Phenotype and psychometric characterization of Phelan-McDermid syndrome patients: pioneering towards personalized medicine
Introduction:
Phelan-McDermid syndrome (PMS) is a rare genetic neurodevelopmental disorder, primarily caused by either terminal deletions on chromosome 22 or pathogenic/likely pathogenic variants in the SHANK3 gene. Individuals affected by PMS exhibit a broad spectrum of clinical manifestations, including varying degrees of intellectual disability, absent or delayed speech, hypotonia, motor delays, seizures, and behaviors associated with autism spectrum disorder. In an effort to lay the groundwork for future precision psychiatry approaches—specifically, clinical trials involving vafidemstat, a lysine-specific demethylase 1 (LSD1) inhibitor currently in Phase II development—we conducted an observational study to psychometrically profile individuals with PMS resulting from SHANK3 anomalies.
Methods:
We initiated a pilot study involving 30 subjects with genetically confirmed PMS. All participants underwent comprehensive phenotypic assessments using a series of psychometric instruments designed to evaluate developmental, behavioral, and cognitive functioning. The tools utilized included the Repetitive Behavior Questionnaire (RBQ), Vineland Adaptive Behavior Scales (with specific focus on communication and adaptive behavior domains), the Autism Diagnostic Observation Schedule, Second Edition (ADOS-2), the Battelle Developmental Inventory Screening Test, and the Behavior Problems Inventory (BPI). The cohort was initially composed of 19 subjects, followed by an additional 11 participants enrolled for validation purposes.
Results:
Through unsupervised hierarchical clustering of the collected psychometric data, we identified three distinct subgroups within the cohort, each exhibiting a unique cognitive and behavioral profile.
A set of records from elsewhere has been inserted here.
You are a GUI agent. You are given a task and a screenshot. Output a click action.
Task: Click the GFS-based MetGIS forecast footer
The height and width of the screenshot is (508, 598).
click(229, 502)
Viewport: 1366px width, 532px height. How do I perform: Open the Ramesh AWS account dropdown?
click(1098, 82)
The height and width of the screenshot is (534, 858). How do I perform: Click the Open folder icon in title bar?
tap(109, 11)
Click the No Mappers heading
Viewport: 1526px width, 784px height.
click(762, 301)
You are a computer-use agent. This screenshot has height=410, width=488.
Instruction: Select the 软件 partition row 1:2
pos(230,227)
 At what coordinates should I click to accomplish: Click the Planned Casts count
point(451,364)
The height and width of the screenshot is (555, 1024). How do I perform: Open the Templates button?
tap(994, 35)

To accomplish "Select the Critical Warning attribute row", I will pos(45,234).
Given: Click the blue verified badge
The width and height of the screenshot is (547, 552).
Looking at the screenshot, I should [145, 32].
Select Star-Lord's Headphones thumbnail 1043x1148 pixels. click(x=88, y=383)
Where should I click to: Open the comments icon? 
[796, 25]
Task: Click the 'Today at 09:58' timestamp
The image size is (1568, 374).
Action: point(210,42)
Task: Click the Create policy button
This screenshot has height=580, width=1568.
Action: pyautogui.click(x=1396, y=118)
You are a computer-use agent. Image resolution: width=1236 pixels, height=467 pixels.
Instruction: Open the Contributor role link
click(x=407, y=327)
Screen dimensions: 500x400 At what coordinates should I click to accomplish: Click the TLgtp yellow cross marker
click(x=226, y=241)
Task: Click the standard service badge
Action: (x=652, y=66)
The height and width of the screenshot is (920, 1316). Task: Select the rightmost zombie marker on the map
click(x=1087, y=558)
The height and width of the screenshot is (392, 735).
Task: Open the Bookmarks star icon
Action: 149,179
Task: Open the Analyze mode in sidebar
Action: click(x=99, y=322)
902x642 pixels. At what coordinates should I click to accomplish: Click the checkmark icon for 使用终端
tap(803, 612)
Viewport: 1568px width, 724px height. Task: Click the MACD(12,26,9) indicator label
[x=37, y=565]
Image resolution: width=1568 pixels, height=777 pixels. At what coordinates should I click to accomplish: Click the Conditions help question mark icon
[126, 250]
Analysis revealed statistically significant differences in chromosomal deletion sizes among these clusters when adjusted for gender. Moreover, a positive correlation was observed between deletion size and ADOS-2 scores, indicating greater autism-related symptom severity with larger deletions. Conversely, deletion size was negatively correlated with scores from the Vineland communication (Vineland-C) and adaptive behavior (Vineland-A) scales, suggesting that larger deletions are associated with more pronounced functional impairments. Interestingly, no significant correlations were found between deletion size and scores on the RBQ or BPI, implying that these behavioral features may be independent of deletion magnitude.
Discussion:
This study offers a refined psychometric characterization of PMS individuals with SHANK3-related abnormalities and presents evidence that deletion size influences specific developmental and cognitive outcomes. Our findings help identify meaningful clinical endpoints that could be used in future interventional trials, particularly those targeting neuropsychiatric dimensions of the disorder, such as treatment with vafidemstat. The results also highlight the potential of precision medicine approaches in neurodevelopmental disorders, emphasizing individualized assessment and therapeutic strategies. This research contributes to a growing framework for personalized management of PMS and sets the stage for targeted pharmacological trials.
Keywords: Phelan-McDermid syndrome; SHANK3 gene; neurodevelopmental disorder; precision psychiatry; cognitive-behavioral profiling; vafidemstat; personalized medicine; genomic medicine.